**GIVEN INSTRUCTION**: Copy out every one of the records below word for word, keeping each line as it appears.

Item-finding records
□ □ □ □ □ □ □

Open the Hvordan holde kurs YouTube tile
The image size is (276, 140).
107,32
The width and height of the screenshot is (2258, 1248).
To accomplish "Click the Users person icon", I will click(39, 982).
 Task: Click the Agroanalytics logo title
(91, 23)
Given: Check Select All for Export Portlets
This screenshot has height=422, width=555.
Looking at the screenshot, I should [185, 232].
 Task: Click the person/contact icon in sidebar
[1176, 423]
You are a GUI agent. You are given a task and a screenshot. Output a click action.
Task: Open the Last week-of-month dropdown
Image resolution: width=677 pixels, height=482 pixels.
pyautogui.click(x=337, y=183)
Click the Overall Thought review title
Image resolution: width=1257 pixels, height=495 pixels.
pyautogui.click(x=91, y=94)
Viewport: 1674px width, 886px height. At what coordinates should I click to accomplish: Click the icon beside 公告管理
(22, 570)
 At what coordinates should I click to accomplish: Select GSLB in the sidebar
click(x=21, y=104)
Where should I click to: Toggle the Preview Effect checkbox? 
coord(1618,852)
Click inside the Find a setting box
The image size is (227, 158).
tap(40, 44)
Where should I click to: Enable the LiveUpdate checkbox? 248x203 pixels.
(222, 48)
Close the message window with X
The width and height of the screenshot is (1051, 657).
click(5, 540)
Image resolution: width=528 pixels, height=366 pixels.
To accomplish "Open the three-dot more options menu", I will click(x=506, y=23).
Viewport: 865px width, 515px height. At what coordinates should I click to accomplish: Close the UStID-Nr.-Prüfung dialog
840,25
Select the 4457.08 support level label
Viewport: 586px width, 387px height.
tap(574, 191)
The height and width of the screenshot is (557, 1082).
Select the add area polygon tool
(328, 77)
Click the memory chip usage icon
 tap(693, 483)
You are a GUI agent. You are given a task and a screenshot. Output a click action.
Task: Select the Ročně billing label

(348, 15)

□ □ □ □ □ □ □

**TASK SOLUTION**:
Open the Hvordan holde kurs YouTube tile
The image size is (276, 140).
107,32
The width and height of the screenshot is (2258, 1248).
To accomplish "Click the Users person icon", I will click(39, 982).
 Task: Click the Agroanalytics logo title
(91, 23)
Given: Check Select All for Export Portlets
This screenshot has height=422, width=555.
Looking at the screenshot, I should [185, 232].
 Task: Click the person/contact icon in sidebar
[1176, 423]
You are a GUI agent. You are given a task and a screenshot. Output a click action.
Task: Open the Last week-of-month dropdown
Image resolution: width=677 pixels, height=482 pixels.
pyautogui.click(x=337, y=183)
Click the Overall Thought review title
Image resolution: width=1257 pixels, height=495 pixels.
pyautogui.click(x=91, y=94)
Viewport: 1674px width, 886px height. At what coordinates should I click to accomplish: Click the icon beside 公告管理
(22, 570)
 At what coordinates should I click to accomplish: Select GSLB in the sidebar
click(x=21, y=104)
Where should I click to: Toggle the Preview Effect checkbox? 
coord(1618,852)
Click inside the Find a setting box
The image size is (227, 158).
tap(40, 44)
Where should I click to: Enable the LiveUpdate checkbox? 248x203 pixels.
(222, 48)
Close the message window with X
The width and height of the screenshot is (1051, 657).
click(5, 540)
Image resolution: width=528 pixels, height=366 pixels.
To accomplish "Open the three-dot more options menu", I will click(x=506, y=23).
Viewport: 865px width, 515px height. At what coordinates should I click to accomplish: Close the UStID-Nr.-Prüfung dialog
840,25
Select the 4457.08 support level label
Viewport: 586px width, 387px height.
tap(574, 191)
The height and width of the screenshot is (557, 1082).
Select the add area polygon tool
(328, 77)
Click the memory chip usage icon
 tap(693, 483)
You are a GUI agent. You are given a task and a screenshot. Output a click action.
Task: Select the Ročně billing label

(348, 15)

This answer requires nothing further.